Start of Task inputs

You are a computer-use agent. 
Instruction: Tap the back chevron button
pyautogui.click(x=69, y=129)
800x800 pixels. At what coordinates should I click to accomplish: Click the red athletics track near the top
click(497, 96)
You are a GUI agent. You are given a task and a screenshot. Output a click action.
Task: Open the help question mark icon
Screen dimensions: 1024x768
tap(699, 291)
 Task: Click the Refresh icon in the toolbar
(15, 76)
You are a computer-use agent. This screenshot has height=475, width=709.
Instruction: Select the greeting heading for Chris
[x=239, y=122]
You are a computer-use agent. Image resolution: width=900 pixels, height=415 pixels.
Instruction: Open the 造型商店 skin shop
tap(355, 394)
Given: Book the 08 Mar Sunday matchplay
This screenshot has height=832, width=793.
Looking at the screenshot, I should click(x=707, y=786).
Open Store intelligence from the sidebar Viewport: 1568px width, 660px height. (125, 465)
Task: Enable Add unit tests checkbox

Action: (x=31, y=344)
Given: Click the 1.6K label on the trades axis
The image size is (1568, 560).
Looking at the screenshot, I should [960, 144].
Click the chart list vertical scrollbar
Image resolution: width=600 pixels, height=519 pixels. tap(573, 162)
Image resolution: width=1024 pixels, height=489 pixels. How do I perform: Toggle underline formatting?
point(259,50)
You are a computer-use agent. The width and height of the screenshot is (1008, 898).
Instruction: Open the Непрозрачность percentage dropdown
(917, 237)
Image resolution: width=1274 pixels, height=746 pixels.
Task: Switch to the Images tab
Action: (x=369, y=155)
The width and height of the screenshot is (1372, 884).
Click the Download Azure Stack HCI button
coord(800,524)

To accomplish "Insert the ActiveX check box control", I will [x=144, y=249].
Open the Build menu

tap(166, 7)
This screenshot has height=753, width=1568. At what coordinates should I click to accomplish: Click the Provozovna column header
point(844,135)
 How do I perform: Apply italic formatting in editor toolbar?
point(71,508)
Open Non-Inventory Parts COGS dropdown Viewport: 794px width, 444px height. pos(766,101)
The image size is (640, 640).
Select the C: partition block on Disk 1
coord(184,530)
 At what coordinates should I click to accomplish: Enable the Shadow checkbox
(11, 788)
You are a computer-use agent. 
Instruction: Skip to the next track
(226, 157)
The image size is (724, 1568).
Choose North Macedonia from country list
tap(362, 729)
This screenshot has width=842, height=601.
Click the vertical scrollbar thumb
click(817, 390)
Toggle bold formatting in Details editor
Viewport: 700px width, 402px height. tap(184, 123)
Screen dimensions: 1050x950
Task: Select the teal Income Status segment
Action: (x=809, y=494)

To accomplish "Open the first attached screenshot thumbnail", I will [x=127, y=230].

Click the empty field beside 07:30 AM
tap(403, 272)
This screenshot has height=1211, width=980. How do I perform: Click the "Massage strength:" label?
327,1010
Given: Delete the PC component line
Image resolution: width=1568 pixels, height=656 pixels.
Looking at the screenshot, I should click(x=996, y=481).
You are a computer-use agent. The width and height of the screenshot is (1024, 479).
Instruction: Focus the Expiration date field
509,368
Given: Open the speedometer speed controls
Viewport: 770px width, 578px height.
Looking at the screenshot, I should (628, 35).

End of Task inputs

Begin at the first line of the material above. Transcribe each line exactly, ending with the line that contains "is (1008, 898).".

(Finished task):
You are a computer-use agent. 
Instruction: Tap the back chevron button
pyautogui.click(x=69, y=129)
800x800 pixels. At what coordinates should I click to accomplish: Click the red athletics track near the top
click(497, 96)
You are a GUI agent. You are given a task and a screenshot. Output a click action.
Task: Open the help question mark icon
Screen dimensions: 1024x768
tap(699, 291)
 Task: Click the Refresh icon in the toolbar
(15, 76)
You are a computer-use agent. This screenshot has height=475, width=709.
Instruction: Select the greeting heading for Chris
[x=239, y=122]
You are a computer-use agent. Image resolution: width=900 pixels, height=415 pixels.
Instruction: Open the 造型商店 skin shop
tap(355, 394)
Given: Book the 08 Mar Sunday matchplay
This screenshot has height=832, width=793.
Looking at the screenshot, I should click(x=707, y=786).
Open Store intelligence from the sidebar Viewport: 1568px width, 660px height. (125, 465)
Task: Enable Add unit tests checkbox

Action: (x=31, y=344)
Given: Click the 1.6K label on the trades axis
The image size is (1568, 560).
Looking at the screenshot, I should [960, 144].
Click the chart list vertical scrollbar
Image resolution: width=600 pixels, height=519 pixels. tap(573, 162)
Image resolution: width=1024 pixels, height=489 pixels. How do I perform: Toggle underline formatting?
point(259,50)
You are a computer-use agent. The width and height of the screenshot is (1008, 898).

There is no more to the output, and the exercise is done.